Lo studente morto davanti al liceo scientifico “Nobel” di Torre del Greco in seguito ad una rissa tra coetanei ripropone in modo drammatico la questione della violenza dentro la scuola. Non si può far finta di niente come non si può lasciare la questione alla ricostruzione della dinamica dei fatti o alla pura casualità, no, non si può, perché non può succedere che un ragazzo andando a scuola trovi la morte. Ancora una volta è la domanda sul perché vivere che esce potentemente, chiedendo che qualcuno se ne faccia carico. A Torre del Greco è riesplosa l’emergenza che sta lacerando la scuola italiana. Che scoppi una rissa e che le ragioni siano futili è il segno di una modalità di rapporto in cui domina il nulla, e questo non è accaduto per caso a Torre del Greco, accade ogni giorno dentro le aule scolastiche. Per questo occorre avere finalmente il coraggio di andare fino in fondo di ciò che è accaduto, cercando di scoprirne l’origine, ancor di più cercando di scoprire che cosa significhi questa assurda morte per noi che ogni giorno entriamo in classe.

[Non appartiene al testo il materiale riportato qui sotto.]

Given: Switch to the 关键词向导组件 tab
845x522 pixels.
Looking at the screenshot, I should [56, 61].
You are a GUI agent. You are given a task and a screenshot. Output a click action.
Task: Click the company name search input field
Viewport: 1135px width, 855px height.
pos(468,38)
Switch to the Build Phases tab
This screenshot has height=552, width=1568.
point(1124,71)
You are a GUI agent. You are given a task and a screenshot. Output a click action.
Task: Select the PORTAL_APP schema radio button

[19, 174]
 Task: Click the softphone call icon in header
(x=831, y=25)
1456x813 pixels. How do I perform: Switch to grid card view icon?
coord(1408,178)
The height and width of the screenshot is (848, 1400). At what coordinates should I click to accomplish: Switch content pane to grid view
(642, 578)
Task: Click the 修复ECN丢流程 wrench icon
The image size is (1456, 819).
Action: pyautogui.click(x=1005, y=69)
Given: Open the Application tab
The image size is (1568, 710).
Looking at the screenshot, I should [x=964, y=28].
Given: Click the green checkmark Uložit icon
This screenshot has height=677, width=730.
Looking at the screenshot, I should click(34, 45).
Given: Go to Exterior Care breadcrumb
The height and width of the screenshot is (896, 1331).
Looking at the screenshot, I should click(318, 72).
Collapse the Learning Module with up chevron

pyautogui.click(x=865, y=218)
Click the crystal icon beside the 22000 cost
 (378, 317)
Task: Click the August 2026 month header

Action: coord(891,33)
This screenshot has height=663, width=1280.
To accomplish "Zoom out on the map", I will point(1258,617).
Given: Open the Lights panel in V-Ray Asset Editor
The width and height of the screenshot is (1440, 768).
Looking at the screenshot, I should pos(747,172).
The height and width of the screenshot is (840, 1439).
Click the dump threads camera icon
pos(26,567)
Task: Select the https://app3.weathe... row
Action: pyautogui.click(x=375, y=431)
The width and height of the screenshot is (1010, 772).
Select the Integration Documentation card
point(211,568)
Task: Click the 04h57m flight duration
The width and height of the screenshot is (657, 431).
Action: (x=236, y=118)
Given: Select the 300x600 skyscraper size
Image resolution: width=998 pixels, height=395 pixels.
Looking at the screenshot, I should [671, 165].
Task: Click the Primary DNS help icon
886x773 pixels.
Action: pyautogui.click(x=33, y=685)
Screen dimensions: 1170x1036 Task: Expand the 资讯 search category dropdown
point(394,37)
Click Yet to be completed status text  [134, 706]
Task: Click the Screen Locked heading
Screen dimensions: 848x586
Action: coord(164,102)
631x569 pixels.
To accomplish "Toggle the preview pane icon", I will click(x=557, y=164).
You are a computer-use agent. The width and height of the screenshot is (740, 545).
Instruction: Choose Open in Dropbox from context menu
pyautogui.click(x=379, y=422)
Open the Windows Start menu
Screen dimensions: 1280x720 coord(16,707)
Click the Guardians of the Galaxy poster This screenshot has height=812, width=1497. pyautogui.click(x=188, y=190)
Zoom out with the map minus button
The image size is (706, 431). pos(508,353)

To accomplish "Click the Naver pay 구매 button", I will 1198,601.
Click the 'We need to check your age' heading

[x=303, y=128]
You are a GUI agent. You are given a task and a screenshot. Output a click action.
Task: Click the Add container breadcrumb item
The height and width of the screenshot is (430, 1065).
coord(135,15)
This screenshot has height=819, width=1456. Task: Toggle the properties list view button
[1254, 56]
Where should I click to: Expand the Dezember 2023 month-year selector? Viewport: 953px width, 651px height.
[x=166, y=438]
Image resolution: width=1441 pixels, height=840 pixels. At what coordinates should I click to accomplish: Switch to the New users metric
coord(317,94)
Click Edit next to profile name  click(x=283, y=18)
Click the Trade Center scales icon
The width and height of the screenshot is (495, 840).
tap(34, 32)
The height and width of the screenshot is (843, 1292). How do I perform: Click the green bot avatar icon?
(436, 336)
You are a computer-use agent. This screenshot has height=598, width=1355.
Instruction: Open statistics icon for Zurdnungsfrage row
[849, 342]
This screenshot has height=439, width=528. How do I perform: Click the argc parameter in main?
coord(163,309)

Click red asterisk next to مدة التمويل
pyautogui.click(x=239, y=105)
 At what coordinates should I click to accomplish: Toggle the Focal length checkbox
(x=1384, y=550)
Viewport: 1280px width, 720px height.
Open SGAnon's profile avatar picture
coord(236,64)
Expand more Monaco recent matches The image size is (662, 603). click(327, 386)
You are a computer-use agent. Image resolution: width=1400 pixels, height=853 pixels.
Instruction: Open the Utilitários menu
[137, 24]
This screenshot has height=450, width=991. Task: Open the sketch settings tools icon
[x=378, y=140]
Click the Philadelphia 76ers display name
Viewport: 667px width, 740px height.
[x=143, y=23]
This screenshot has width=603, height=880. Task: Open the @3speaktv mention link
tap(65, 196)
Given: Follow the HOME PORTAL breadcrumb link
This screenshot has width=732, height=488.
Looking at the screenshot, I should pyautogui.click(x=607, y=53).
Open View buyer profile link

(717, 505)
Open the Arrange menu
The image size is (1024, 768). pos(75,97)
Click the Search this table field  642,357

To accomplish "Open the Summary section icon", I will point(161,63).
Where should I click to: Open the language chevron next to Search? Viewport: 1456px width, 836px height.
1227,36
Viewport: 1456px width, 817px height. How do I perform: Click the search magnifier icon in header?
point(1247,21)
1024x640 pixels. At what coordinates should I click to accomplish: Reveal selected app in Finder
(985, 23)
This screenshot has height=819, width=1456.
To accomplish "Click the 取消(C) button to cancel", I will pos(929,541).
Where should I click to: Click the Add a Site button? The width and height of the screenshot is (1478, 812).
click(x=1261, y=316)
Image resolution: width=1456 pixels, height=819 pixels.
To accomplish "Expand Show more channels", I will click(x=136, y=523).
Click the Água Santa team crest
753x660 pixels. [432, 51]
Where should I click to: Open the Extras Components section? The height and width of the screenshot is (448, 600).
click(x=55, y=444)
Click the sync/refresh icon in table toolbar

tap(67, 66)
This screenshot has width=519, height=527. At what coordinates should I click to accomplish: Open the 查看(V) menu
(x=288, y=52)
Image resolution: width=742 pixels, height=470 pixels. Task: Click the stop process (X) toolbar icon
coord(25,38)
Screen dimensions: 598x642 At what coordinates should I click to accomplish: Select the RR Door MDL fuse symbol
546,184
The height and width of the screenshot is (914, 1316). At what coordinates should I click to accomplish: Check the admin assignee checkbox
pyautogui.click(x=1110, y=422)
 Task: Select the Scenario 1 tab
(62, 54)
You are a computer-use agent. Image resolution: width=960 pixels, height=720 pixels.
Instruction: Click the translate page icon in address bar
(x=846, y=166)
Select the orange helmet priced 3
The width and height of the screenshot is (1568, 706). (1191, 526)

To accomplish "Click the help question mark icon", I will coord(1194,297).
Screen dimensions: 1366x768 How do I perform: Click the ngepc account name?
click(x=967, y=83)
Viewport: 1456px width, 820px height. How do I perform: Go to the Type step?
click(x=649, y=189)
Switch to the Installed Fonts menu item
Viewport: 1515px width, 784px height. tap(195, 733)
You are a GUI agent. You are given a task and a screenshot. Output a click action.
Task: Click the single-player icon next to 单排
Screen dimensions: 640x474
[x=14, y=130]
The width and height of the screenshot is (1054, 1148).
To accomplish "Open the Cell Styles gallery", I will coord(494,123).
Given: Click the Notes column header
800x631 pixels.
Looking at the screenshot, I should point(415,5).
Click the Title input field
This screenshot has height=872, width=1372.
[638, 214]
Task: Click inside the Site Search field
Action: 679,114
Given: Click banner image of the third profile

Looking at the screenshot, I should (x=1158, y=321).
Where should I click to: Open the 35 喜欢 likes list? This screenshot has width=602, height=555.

La decisione di guardare in faccia a questo studente morto, alla sua scelta di mettersi in mezzo a sedare una rissa, è questo che ci manca a causa dello scetticismo che domina la vita e quindi i rapporti. È questo invece il coraggio che urge prendersi, che io voglio prendermi, il coraggio di portare con me in classe la ferita inferta da questo dramma, perché è da questa ferita che fuoriesce il bisogno che tutto abbia un senso, la vita fino alla scuola e ai suoi impegni quotidiani, ai legami che dentro le sue mura nascono o si sfaldano. A Torre del Greco è stato il nichilismo a tendere la sua trappola, da lì rimbalza una domanda sempre più decisiva, l’esigenza che la vita abbia uno scopo tutto positivo, che alzarsi ogni mattina apra orizzonti interessanti e non il rifiuto violento di quello che ci si trova di fronte. Non saranno regole nuove né una più attenta capacità di punire a sconfiggere il nichilismo e la violenza, sarà chi una positività la vive e la porta dentro il suo sguardo.



Questo ogni mattina è ciò che sperano gli studenti e gli insegnanti, che dentro ogni aula scolastica non faccia capolino la noia e la rissa, ma uno sguardo di simpatia totale. Portare in classe con noi lo studente morto a Torre del Greco è portare questo sguardo, la certezza che la vita abbia un senso, la bellezza della realtà che ci circonda. Sempre più decisamente siamo sfidati ad educare, a comunicare ciò che ci fa uomini, è questa la strada che siamo chiamati a prendere così che non succeda più che dentro una scuola degli studenti si trattino con violenza o che la noia paralizzi il desiderio. È una strada affascinante che dentro questa tragedia ci si apre davanti, un’ultima occasione per capire che i rapporti diventano umani per un’esperienza di corrispondenza alle proprie esigenze più profonde. I fenomeni di bullismo diminuiranno, le risse si diraderanno, la prepotenza sarà limitata non perché gli studenti diverranno buoni, ma perché saranno commossi da uno sguardo che porta loro la certezza di un destino tutto positivo. È questo sguardo l’educazione!